-- Start of SUPPLIED MATERIAL --
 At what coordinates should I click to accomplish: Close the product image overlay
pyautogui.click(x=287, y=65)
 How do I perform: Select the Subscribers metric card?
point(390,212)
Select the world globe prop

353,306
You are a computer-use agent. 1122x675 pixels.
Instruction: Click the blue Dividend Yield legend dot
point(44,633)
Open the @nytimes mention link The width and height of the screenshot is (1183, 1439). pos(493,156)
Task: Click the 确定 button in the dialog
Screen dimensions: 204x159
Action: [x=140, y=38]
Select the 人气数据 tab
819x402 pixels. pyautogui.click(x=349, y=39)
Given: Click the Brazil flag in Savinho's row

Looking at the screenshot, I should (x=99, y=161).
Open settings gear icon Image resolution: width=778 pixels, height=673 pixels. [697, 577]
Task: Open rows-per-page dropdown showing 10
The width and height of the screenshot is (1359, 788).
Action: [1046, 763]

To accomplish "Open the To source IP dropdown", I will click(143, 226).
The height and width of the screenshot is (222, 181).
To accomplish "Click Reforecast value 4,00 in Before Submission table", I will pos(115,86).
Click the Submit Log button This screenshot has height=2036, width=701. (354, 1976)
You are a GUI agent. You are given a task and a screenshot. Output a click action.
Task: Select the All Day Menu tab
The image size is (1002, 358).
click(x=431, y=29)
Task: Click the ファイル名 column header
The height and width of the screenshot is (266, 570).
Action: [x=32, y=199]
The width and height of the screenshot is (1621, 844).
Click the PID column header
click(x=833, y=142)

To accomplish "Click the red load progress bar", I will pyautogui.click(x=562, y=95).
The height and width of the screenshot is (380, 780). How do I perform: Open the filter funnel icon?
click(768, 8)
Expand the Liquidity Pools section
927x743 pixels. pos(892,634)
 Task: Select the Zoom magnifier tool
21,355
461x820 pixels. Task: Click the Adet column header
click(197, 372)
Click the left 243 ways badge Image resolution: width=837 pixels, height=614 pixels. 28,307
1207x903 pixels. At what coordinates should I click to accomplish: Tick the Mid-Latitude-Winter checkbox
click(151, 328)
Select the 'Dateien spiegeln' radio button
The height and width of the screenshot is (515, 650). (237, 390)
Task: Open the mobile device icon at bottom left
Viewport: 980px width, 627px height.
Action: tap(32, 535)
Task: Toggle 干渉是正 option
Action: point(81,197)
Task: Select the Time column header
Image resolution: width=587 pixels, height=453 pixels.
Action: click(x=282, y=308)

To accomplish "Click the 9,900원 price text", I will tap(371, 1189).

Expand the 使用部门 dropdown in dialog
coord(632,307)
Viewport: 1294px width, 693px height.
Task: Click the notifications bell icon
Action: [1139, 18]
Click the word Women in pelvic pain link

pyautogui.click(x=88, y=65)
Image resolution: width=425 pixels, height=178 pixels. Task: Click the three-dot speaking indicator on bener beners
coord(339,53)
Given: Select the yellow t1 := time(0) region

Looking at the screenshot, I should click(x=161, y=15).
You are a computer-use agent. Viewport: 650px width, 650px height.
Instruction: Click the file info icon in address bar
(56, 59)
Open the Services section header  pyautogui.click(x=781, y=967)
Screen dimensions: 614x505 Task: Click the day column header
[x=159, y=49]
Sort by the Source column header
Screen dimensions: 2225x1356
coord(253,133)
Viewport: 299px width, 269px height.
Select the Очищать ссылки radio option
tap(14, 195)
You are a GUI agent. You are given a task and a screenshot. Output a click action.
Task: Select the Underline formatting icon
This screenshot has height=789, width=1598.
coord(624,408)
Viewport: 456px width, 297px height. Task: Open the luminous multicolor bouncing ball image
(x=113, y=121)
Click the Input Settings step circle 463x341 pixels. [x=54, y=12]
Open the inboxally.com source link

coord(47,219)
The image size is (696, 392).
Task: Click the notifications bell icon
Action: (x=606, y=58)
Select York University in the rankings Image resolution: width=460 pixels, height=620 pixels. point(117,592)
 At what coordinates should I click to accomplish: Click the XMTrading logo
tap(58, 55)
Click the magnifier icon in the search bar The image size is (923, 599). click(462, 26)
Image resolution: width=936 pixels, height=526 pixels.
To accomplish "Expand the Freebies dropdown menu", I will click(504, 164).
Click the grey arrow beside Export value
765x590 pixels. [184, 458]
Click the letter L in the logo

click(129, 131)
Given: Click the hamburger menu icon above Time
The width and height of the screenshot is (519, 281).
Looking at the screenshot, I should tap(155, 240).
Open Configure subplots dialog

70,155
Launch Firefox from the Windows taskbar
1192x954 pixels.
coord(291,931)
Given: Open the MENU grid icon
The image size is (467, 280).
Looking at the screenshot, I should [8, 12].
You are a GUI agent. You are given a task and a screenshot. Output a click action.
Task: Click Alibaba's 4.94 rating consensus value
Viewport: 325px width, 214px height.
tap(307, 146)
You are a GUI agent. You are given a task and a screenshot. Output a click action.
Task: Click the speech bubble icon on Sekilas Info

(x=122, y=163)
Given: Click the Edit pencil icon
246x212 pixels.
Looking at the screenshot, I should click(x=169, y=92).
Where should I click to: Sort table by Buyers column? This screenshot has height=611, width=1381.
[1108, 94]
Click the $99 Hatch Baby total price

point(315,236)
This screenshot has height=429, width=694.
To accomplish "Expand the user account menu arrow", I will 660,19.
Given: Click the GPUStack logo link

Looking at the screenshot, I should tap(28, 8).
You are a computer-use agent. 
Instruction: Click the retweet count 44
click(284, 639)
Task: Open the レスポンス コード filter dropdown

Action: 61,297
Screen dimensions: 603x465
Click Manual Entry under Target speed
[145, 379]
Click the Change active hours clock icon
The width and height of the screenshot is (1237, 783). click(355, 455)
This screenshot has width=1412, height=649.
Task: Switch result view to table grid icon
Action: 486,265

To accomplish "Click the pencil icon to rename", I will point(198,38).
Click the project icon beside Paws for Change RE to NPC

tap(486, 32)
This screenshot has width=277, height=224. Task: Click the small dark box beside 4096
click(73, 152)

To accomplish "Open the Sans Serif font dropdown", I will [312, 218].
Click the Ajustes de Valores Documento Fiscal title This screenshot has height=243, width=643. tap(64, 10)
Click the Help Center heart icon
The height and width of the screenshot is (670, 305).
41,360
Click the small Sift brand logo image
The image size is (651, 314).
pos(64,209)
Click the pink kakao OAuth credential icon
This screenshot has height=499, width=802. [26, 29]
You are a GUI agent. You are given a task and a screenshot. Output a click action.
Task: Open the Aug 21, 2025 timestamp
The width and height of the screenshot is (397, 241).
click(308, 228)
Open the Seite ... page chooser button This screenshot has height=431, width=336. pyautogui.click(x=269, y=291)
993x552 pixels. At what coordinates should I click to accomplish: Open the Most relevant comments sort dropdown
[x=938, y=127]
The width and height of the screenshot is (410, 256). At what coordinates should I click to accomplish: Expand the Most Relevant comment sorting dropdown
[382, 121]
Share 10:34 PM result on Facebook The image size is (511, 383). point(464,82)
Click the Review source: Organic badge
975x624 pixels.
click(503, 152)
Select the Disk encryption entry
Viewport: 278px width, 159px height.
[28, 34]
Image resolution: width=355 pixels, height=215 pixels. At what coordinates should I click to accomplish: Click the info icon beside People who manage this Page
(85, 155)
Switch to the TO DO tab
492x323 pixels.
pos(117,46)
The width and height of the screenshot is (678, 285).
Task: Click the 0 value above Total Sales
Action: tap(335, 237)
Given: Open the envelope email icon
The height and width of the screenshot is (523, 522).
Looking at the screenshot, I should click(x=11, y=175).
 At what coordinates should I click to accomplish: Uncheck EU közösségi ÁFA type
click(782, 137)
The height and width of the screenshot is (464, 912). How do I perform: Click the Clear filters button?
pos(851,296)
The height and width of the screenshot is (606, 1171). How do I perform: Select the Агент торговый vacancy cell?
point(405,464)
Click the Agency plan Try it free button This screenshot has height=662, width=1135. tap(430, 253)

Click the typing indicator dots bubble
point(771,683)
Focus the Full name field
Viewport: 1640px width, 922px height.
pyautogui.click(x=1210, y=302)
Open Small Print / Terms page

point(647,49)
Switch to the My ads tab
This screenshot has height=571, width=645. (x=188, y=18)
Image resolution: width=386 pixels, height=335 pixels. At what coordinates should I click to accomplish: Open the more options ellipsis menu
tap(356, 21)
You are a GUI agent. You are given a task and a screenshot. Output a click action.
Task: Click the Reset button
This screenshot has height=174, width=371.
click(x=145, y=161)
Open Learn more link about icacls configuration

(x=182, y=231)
-- End of SUPPLIED MATERIAL --
Reproduce verbatim every line from the beginning of the records through the line containing "Action: [x=140, y=38]", including that line.

 At what coordinates should I click to accomplish: Close the product image overlay
pyautogui.click(x=287, y=65)
 How do I perform: Select the Subscribers metric card?
point(390,212)
Select the world globe prop

353,306
You are a computer-use agent. 1122x675 pixels.
Instruction: Click the blue Dividend Yield legend dot
point(44,633)
Open the @nytimes mention link The width and height of the screenshot is (1183, 1439). pos(493,156)
Task: Click the 确定 button in the dialog
Screen dimensions: 204x159
Action: [x=140, y=38]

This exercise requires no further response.